* Excerpt:
Could medical nanorobots or nanoorgan surfaces trigger general inflammation in the human body? One early experiment [1848] to determine the inflammatory effects of various implant substances placed subdermally into rat paws found that an injection of 2-10 mg/cm³ (10- to 20-micron particles at 10⁵-10⁶ particles/cm³) of natural diamond powder suspension caused a slight increase in volume of the treated paw relative to the control paw. However, the edematous effect subsided after 30-60 minutes at both concentrations of injected diamond powder that were tried. This swelling could have been wholly caused by mechanical trauma of the injection, not the diamond powder. Another experiment [1849] at the same laboratory found that intraarticulate injection of diamond powder was not phlogistic (i.e., no erythematous or edematous changes) in rabbit bone joints and produced no inflammation. Diamond particles are traditionally regarded as biologically inert and noninflammatory for neutrophils [222, 605, 633, 639] and are typically used as experimental null controls [1849]. CVD (chemical vapor deposition) diamond [521] and DLC (diamond-like carbon) diamond [587] surfaces elicit minimal or no inflammatory response, and atomically smooth diamond may perform even better. Diamond particles are said to have little or no surface charge [633, 640] but unmodified graphene (Section 2.3.2) surfaces readily acquire negative charges in aqueous suspension [689, 690]. Adamantane-based compounds exist which enhance or inhibit the inflammatory response [5563]. Experiments are therefore needed to determine if negatively charged fullerenes or diamondoid substances can contact-activate Hageman factor or kallikrein and trigger an inflammation reaction. Carbon nanotubes and spherical fullerenes generally appear to be noninflammatory [2599, 5227].

The inflammatory properties of other possible nanorobot materials appear positive. For instance, vitreous carbon is mildly inflammatory [801] to inert [798]. Pyrolytic carbon is mildly inflammatory [801, 902] to inert [802]. Graphite is minimally inflammatory [820, 822, 823], though 1-micron particles apparently stimulate some nitric oxide production in rat cells, a possible indicator of inflammatory response [5227]. Carbon fiber elicits no significant tissue inflammation [224, 840] or foreign body reaction [848]. Experiments with sapphire have generally found no serious inflammation in dental soft tissues [1006, 1018, 1021, 1031] or bony tissues [974, 1029, 1046], or only mild reactions [1032]. However, there are a few exceptions [1030, 1068] including brief acute inflammatory response in special cases [1050, 1055] so the noninflammatory character of sapphire has not yet been definitively established.

* What you should do: In the excerpt on nanorobot inflammation, which materials does the paragraph beginning "The inflammatory properties of other possible nanorobot materials" assess for inflammatory response? Nothing in the material is needed here.

* Material provided:

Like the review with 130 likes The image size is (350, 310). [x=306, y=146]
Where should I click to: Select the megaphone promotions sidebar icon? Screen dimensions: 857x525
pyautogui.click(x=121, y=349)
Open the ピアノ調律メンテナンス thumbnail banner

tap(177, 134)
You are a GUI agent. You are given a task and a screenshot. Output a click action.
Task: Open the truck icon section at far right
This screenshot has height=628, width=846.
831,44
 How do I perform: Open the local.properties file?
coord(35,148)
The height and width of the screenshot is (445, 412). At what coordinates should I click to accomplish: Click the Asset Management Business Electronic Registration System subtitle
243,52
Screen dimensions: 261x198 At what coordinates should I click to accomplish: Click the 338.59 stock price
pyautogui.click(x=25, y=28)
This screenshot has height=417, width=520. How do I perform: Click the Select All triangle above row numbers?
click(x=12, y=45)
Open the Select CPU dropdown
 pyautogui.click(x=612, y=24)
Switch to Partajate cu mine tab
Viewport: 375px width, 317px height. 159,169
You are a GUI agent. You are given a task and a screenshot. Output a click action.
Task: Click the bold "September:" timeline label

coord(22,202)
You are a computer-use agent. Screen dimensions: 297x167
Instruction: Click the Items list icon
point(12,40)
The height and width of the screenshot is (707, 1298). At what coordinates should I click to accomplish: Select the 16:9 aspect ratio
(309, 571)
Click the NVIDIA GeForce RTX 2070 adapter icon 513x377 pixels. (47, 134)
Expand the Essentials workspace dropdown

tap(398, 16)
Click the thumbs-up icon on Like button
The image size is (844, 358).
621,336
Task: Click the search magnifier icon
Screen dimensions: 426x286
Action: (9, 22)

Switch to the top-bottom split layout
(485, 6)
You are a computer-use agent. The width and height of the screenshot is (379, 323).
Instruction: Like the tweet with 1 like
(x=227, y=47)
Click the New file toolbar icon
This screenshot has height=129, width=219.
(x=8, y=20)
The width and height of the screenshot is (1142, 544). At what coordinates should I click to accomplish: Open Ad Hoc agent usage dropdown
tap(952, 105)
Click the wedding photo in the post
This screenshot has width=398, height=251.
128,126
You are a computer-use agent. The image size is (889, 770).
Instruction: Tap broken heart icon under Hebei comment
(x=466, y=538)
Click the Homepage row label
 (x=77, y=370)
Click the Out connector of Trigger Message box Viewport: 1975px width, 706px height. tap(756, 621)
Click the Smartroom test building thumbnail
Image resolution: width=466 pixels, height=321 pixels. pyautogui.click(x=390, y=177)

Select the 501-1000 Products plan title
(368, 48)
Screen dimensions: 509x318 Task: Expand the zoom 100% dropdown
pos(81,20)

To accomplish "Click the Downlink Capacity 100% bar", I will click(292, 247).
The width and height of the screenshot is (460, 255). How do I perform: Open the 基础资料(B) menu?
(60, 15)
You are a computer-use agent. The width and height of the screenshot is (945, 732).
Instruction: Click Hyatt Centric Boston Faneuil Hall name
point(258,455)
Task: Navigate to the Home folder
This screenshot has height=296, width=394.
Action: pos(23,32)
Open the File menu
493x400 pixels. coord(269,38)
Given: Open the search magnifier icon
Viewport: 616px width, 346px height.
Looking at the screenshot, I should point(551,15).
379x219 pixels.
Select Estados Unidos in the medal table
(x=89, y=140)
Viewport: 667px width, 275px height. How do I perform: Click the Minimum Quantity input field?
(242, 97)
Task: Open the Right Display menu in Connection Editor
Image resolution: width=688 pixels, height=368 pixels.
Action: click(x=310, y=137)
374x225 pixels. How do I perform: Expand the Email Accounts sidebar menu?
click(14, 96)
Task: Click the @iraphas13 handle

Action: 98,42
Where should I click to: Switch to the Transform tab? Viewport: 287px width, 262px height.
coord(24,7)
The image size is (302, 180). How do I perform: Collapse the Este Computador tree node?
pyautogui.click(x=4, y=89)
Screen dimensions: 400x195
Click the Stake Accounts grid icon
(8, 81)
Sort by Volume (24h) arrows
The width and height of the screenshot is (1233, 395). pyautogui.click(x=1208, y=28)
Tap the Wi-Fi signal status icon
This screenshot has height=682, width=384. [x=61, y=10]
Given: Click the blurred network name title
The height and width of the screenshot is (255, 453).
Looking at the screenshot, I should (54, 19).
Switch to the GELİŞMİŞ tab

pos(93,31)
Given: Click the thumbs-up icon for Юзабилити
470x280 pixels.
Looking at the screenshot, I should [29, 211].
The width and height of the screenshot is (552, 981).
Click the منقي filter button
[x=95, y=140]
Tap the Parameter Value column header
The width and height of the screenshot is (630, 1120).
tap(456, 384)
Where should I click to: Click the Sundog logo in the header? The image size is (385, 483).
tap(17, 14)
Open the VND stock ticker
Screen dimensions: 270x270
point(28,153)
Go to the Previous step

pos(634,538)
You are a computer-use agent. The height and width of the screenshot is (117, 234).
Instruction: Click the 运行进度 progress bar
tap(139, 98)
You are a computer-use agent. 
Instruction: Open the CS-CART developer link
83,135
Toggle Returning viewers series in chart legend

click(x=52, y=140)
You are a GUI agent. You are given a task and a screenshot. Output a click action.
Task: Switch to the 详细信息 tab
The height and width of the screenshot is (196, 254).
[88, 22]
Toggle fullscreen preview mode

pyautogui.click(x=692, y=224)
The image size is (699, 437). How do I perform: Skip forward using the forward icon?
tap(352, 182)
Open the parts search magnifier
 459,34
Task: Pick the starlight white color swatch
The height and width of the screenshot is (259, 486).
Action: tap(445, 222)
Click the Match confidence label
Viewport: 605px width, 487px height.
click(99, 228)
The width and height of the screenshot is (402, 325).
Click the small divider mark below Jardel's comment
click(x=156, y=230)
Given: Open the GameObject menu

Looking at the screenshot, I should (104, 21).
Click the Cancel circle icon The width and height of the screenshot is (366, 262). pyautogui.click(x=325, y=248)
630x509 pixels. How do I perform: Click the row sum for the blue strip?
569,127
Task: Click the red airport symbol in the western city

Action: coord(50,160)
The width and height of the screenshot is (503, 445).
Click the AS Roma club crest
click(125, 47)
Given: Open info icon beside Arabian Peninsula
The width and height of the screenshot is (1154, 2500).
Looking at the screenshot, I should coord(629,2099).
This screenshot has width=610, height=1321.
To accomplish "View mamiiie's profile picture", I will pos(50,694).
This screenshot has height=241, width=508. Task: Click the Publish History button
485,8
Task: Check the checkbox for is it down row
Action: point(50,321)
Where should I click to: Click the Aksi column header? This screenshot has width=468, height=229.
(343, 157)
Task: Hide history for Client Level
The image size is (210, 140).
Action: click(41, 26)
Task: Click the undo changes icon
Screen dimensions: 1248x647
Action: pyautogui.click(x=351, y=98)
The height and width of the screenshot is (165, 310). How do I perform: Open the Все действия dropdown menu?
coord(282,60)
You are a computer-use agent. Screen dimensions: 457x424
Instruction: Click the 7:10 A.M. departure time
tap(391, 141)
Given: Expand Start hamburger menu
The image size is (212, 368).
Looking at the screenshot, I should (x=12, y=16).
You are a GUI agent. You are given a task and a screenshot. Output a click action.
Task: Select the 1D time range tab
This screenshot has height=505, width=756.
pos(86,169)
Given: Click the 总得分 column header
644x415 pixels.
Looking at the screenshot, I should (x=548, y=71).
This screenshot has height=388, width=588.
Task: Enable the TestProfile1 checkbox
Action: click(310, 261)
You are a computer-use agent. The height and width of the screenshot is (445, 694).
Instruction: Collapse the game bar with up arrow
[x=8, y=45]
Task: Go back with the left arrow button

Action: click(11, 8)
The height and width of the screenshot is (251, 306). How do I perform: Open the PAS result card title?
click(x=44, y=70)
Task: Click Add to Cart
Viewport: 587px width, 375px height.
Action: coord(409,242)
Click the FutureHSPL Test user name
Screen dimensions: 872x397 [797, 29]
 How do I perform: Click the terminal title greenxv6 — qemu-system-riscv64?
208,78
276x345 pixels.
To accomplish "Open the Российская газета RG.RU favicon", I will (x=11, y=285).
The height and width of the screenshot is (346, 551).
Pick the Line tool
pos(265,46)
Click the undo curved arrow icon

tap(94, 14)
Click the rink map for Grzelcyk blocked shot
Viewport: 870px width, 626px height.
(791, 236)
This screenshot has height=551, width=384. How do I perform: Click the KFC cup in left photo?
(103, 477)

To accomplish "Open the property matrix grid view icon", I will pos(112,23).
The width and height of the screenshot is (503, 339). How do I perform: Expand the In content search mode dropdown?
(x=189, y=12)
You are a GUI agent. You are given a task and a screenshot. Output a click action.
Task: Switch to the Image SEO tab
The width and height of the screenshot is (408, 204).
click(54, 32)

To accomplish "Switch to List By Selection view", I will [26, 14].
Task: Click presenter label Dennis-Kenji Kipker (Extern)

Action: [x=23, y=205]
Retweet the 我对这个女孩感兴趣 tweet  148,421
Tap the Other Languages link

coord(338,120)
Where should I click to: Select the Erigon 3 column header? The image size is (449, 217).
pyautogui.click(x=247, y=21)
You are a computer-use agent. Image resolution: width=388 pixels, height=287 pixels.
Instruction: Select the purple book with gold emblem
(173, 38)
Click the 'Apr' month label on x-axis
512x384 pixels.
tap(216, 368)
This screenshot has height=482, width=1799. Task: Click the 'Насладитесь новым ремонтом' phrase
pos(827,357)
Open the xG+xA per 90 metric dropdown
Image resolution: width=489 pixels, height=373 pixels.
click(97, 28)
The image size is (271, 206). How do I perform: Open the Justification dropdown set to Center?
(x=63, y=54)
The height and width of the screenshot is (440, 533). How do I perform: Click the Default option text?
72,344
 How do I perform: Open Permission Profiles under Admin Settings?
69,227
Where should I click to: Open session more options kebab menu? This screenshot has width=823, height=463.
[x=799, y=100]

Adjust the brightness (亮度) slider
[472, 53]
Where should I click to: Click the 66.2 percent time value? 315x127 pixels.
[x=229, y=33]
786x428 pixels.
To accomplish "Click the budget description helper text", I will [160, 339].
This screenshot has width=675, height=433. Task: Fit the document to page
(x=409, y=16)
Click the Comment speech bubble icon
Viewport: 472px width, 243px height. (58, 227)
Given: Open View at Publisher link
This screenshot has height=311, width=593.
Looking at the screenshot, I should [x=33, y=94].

* Written answer:
- Vitreous carbon
- Pyrolytic carbon
- Graphite
- Carbon fiber
- Sapphire